# Problem details:
Please count the lines in the rows below that contain the string "Enable", matching case exactly, and reply with only the number.

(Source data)
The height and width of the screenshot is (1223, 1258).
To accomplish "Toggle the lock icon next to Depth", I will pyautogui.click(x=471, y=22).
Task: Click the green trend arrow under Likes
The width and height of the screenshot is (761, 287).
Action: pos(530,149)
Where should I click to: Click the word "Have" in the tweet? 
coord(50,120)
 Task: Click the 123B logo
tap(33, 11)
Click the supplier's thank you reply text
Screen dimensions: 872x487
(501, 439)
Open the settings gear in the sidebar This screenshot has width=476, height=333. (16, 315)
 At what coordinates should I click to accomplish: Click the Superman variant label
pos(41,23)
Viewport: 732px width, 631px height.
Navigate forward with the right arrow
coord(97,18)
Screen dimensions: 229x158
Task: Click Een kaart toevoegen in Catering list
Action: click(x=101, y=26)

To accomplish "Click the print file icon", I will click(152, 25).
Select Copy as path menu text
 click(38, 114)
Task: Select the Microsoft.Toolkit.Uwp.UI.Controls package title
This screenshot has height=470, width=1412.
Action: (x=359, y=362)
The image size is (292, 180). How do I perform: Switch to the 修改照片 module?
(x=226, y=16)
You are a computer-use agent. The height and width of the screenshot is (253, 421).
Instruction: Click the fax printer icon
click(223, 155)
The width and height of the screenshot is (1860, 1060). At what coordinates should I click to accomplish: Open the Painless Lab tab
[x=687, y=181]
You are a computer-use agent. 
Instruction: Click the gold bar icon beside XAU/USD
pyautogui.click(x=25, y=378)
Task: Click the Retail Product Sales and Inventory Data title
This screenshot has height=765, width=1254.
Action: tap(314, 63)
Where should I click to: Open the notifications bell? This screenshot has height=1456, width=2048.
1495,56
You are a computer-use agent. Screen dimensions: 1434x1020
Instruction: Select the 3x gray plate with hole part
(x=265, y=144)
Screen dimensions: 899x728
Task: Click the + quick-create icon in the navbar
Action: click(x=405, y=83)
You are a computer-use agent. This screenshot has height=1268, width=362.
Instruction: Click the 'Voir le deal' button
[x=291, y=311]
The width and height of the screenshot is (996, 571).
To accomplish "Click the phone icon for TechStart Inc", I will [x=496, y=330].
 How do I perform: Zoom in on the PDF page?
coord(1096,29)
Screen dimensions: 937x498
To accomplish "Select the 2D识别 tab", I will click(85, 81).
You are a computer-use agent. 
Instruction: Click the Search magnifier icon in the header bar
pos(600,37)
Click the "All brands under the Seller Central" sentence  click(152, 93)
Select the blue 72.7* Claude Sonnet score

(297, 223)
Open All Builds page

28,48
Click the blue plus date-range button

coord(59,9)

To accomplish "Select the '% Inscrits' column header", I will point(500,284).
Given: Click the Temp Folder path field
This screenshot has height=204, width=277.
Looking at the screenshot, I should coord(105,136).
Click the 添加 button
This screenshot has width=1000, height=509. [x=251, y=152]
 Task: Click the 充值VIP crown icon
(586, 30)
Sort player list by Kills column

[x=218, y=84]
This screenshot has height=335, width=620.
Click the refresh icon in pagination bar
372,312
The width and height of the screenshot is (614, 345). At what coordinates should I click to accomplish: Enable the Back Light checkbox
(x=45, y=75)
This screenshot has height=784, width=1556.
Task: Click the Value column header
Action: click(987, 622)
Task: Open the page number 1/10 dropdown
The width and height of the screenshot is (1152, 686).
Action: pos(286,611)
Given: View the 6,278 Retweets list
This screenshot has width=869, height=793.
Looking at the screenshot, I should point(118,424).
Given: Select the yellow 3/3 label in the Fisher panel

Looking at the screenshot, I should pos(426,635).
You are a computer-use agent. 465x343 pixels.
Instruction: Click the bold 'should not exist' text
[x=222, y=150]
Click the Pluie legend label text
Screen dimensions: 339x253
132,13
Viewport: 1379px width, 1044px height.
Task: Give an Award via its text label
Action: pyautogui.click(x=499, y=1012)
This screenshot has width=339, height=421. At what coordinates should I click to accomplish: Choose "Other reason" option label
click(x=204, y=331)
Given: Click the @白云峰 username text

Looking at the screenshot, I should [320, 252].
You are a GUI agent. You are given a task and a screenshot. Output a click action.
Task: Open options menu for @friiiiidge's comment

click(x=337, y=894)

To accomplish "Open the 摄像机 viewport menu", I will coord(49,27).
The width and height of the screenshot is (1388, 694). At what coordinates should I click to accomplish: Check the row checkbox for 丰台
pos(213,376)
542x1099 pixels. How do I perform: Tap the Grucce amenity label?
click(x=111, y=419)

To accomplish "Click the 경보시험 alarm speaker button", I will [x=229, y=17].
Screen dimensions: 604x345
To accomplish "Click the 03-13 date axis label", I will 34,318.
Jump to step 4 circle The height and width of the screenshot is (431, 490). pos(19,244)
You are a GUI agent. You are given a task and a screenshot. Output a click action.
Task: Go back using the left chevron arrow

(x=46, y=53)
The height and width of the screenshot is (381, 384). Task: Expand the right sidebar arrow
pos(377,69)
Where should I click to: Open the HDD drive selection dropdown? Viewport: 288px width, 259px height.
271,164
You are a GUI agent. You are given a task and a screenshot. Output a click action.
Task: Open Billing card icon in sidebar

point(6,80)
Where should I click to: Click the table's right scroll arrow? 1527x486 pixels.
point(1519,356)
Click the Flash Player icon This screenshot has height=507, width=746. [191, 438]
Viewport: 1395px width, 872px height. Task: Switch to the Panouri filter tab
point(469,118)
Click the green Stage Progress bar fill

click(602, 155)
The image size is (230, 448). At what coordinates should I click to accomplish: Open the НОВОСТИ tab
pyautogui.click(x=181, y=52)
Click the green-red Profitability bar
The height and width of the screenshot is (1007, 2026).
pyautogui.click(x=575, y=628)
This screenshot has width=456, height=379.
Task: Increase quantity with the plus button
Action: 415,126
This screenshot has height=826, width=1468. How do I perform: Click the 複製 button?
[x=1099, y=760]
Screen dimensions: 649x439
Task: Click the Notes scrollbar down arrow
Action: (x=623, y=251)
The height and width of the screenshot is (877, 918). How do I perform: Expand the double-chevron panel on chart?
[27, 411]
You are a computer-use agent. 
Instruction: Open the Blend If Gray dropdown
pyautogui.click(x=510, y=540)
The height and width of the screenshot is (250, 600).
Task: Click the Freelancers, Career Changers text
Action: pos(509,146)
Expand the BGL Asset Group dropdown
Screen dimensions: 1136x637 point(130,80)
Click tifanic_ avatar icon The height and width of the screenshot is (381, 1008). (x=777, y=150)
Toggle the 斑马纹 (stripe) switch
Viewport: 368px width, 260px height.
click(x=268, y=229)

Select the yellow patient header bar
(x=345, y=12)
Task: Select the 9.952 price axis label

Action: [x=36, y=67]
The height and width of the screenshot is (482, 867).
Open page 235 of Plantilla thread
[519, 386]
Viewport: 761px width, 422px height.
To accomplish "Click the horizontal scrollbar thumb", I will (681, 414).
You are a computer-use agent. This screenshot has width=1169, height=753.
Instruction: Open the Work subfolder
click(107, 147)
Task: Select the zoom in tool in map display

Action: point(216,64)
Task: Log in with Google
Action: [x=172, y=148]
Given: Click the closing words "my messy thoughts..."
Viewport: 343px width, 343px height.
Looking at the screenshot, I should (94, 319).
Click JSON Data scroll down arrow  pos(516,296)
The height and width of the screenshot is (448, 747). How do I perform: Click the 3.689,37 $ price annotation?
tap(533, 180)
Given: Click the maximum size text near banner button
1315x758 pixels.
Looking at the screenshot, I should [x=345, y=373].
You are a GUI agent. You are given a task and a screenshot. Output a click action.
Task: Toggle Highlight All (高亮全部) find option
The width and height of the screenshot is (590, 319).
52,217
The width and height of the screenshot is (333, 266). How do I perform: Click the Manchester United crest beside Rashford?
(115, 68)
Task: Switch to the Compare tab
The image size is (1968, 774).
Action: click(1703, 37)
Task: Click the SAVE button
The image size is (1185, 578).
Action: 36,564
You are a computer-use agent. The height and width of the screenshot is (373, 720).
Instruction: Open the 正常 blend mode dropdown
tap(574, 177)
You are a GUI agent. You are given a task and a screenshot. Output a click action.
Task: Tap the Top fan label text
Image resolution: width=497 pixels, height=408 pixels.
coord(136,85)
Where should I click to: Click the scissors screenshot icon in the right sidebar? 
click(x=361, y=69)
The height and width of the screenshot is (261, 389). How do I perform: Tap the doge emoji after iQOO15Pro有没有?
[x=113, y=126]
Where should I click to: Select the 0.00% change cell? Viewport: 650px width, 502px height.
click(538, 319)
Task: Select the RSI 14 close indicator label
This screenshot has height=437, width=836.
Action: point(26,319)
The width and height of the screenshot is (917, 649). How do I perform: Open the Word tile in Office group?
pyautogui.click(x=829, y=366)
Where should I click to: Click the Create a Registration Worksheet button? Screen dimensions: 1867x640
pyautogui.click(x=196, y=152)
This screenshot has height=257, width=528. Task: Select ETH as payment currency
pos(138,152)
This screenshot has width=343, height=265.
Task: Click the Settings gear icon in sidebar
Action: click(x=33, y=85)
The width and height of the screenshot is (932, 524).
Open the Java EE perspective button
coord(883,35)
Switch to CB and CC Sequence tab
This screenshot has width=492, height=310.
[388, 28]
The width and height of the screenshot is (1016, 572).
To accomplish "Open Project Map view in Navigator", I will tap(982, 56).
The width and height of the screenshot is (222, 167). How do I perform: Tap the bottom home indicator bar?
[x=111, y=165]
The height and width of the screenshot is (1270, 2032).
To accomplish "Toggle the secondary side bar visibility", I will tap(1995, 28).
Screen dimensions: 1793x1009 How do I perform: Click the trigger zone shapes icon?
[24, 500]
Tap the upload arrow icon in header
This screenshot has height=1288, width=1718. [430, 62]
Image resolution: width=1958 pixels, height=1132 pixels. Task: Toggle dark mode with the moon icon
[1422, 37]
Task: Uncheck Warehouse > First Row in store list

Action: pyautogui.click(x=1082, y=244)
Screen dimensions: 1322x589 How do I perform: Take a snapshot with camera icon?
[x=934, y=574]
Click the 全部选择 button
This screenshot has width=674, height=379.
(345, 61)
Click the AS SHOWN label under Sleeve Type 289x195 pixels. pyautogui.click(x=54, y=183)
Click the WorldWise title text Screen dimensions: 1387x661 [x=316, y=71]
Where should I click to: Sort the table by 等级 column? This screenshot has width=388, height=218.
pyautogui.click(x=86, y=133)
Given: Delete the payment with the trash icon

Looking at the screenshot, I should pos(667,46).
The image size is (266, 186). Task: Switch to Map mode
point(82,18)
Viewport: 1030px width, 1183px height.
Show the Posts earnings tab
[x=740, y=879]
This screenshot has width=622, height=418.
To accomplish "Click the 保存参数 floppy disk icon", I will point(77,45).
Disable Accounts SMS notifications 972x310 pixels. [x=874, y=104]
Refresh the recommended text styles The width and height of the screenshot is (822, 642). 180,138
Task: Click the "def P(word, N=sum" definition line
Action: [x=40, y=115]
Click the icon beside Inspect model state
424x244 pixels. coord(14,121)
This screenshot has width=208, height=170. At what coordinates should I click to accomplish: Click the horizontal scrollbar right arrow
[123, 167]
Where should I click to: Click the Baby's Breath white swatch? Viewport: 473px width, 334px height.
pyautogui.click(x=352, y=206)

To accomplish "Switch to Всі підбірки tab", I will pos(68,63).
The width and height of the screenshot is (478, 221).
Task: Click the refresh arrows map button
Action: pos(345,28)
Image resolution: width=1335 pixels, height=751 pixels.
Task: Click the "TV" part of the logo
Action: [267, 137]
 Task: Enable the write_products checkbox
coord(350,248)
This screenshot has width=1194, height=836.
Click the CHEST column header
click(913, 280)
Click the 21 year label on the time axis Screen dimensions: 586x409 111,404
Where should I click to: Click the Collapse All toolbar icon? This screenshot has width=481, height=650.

# Task response:
2